**DIRECTIONS FOR THIS TASK**: Reproduce every line of the material below word for word, leaving out the pictures.

**Material from a pointing dataset**:
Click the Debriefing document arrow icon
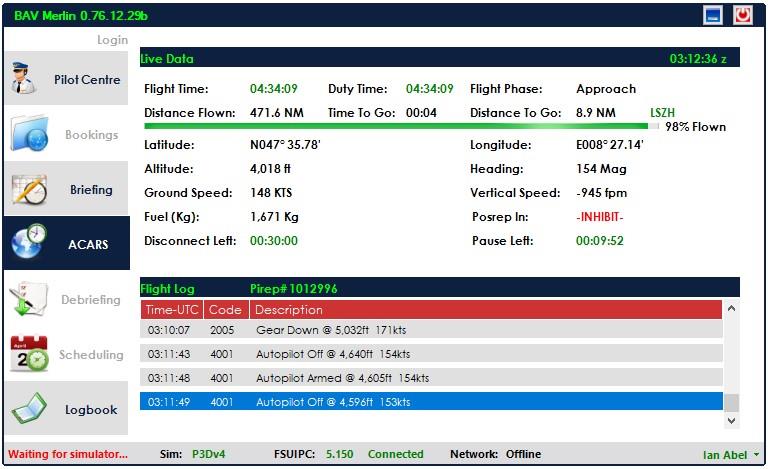768x469 pixels. tap(28, 299)
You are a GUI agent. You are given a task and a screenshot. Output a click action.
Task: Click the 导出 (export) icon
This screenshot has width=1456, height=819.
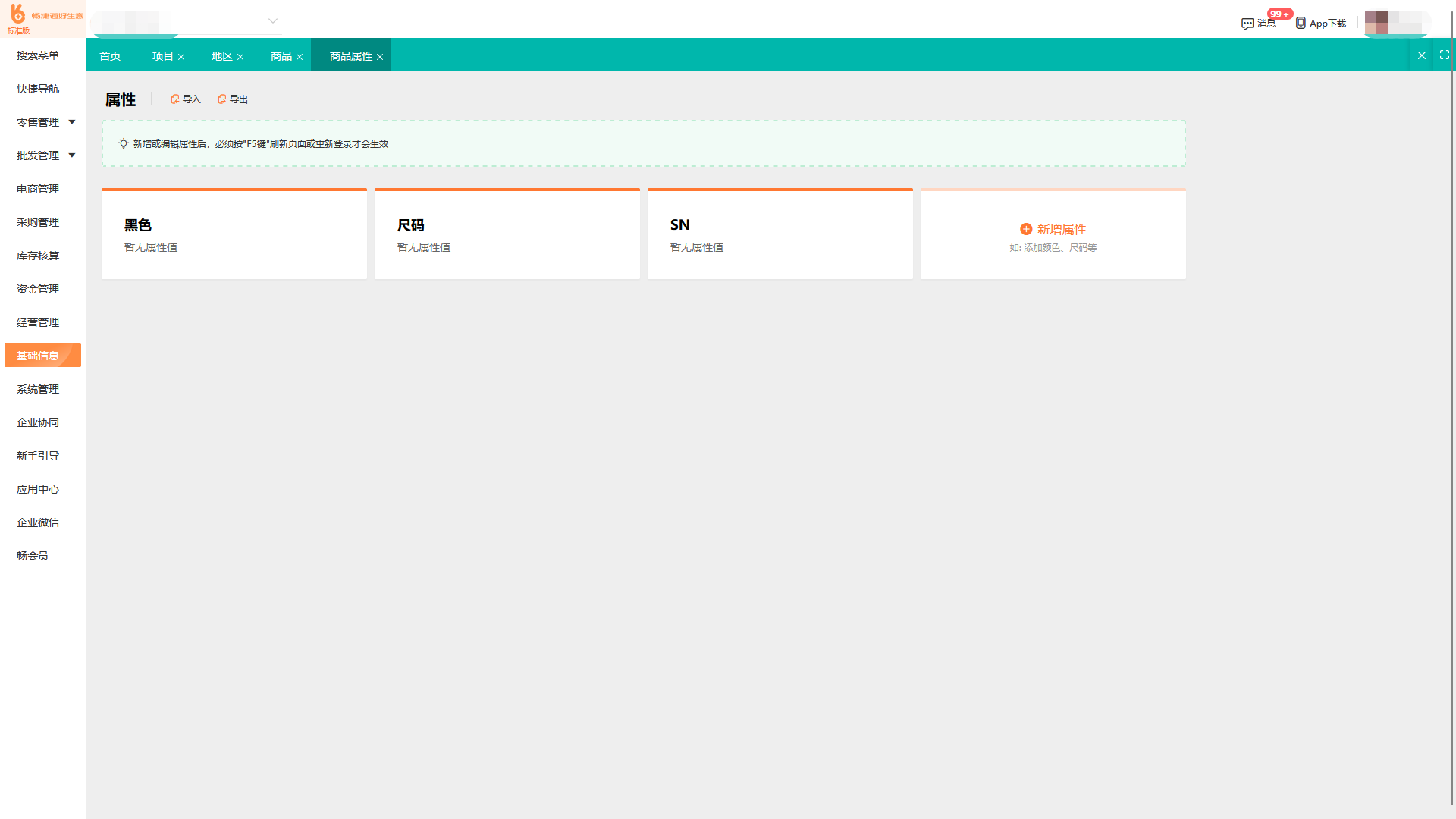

**EXERCISE RESULT**:
Click the Debriefing document arrow icon
768x469 pixels. tap(28, 299)
You are a GUI agent. You are given a task and a screenshot. Output a click action.
Task: Click the 导出 (export) icon
This screenshot has width=1456, height=819.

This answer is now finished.